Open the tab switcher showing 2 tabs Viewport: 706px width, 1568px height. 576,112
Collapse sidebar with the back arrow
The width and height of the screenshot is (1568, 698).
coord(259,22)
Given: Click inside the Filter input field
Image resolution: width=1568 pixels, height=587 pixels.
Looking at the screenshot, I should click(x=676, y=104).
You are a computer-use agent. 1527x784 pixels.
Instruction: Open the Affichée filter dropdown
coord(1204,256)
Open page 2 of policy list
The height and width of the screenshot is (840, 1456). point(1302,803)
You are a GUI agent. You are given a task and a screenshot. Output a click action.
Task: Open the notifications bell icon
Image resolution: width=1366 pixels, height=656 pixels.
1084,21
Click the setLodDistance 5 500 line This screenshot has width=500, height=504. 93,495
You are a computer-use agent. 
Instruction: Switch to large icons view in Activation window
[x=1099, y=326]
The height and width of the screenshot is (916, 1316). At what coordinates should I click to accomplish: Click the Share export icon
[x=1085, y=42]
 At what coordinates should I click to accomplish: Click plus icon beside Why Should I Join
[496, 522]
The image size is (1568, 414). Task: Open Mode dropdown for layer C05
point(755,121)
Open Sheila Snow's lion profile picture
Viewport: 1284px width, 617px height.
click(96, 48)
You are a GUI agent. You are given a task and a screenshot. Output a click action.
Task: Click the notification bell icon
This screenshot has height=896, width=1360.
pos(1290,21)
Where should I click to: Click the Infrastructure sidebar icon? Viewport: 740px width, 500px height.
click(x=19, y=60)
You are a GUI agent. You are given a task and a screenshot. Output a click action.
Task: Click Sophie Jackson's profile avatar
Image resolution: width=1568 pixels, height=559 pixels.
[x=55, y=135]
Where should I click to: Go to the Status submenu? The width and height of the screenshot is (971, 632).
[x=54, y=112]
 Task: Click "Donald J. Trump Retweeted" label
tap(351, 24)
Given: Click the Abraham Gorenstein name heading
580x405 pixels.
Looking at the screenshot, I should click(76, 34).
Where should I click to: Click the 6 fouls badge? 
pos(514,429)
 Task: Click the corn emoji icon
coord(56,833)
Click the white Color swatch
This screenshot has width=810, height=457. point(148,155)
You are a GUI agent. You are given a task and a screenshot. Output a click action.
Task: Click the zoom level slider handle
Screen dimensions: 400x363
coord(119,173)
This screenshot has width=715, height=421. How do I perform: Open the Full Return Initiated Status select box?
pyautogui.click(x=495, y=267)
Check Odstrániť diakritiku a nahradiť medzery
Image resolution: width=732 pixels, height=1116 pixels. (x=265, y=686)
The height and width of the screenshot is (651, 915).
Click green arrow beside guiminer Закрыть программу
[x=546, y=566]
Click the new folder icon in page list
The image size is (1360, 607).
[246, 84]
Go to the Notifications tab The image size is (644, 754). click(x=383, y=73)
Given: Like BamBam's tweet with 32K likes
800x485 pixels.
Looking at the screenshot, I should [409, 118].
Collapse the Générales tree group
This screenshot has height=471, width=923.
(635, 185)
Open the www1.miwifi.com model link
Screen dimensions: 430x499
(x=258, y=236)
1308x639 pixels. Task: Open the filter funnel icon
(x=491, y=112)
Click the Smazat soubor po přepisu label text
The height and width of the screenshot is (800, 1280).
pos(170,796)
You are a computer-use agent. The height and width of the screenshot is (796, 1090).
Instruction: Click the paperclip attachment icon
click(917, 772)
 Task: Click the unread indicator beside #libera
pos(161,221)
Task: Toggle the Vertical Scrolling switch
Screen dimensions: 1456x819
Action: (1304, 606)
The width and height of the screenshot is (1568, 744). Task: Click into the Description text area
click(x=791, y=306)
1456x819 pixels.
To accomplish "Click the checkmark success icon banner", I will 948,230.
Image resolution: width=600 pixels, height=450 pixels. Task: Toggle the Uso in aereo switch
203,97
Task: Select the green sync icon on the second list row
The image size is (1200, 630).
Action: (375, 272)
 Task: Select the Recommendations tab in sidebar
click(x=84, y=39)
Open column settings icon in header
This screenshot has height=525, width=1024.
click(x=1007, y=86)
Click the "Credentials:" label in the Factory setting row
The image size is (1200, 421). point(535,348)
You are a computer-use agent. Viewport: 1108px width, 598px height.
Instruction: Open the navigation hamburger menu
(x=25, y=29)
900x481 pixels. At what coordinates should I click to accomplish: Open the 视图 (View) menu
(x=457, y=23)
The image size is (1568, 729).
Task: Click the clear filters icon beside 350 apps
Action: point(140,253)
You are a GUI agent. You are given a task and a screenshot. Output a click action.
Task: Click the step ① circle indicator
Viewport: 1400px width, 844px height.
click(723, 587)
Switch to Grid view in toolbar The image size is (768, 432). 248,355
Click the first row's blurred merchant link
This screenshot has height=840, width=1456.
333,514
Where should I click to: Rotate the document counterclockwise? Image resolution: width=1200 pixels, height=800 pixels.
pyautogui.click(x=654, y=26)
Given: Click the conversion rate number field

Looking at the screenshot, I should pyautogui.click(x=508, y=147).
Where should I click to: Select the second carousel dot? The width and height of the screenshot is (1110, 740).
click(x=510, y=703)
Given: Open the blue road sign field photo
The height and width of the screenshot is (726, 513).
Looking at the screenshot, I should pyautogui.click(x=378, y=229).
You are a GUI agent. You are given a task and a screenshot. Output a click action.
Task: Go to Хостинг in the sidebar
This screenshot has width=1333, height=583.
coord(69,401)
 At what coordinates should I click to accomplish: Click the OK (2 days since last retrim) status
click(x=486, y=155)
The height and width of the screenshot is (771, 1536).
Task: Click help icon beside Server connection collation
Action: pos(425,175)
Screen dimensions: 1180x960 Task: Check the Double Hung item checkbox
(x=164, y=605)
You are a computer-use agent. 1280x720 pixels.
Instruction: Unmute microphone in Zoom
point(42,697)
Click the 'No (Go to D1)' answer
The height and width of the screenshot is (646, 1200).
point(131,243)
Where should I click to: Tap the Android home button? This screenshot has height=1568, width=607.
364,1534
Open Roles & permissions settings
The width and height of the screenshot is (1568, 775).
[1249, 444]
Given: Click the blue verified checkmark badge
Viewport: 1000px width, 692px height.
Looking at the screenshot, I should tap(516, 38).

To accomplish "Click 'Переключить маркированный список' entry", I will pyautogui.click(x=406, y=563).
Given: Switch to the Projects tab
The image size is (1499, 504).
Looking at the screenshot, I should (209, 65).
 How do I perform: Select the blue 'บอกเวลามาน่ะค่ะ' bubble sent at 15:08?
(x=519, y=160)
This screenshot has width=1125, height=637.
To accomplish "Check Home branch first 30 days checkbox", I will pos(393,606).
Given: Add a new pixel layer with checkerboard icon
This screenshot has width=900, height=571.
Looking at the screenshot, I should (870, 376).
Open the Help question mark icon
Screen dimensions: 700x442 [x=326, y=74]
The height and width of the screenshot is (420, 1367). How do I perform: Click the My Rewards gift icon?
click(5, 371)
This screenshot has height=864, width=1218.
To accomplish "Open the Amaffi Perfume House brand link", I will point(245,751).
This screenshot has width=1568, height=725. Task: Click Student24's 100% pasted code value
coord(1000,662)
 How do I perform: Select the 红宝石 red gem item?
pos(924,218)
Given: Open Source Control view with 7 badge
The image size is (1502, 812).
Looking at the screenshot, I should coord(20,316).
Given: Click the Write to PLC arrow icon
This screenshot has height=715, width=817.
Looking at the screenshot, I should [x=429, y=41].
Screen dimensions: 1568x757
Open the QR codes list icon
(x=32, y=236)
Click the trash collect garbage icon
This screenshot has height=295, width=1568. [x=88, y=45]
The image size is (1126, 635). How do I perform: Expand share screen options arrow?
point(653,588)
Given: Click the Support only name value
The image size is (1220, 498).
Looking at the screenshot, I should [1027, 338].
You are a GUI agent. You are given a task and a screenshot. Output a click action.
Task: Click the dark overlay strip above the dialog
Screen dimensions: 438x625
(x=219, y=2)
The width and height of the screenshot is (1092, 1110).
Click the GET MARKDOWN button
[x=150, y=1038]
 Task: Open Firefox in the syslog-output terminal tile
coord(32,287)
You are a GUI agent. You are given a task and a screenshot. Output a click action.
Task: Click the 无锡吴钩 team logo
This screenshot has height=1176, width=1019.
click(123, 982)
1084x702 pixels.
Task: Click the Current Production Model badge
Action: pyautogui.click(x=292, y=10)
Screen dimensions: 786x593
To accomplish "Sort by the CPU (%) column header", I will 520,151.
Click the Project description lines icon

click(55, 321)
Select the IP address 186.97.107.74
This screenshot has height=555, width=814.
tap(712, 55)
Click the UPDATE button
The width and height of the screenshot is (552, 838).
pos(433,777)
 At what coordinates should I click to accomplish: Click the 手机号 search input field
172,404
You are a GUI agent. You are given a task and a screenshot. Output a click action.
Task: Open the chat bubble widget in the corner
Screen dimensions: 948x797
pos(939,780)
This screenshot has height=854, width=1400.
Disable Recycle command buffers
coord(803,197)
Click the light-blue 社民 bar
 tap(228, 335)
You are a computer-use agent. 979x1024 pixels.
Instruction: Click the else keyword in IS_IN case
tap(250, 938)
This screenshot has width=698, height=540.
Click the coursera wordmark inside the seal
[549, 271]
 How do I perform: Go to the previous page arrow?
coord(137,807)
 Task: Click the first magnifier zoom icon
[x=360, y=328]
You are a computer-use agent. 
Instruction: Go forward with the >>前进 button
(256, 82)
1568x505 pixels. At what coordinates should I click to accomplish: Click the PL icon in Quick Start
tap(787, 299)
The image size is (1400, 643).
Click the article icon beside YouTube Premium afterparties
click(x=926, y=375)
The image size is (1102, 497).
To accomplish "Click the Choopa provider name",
#####
Check each line of the entries for the string "profile". Copy the lines that have it.

▸ Exercise output
Open Sheila Snow's lion profile picture
Task: Click Sophie Jackson's profile avatar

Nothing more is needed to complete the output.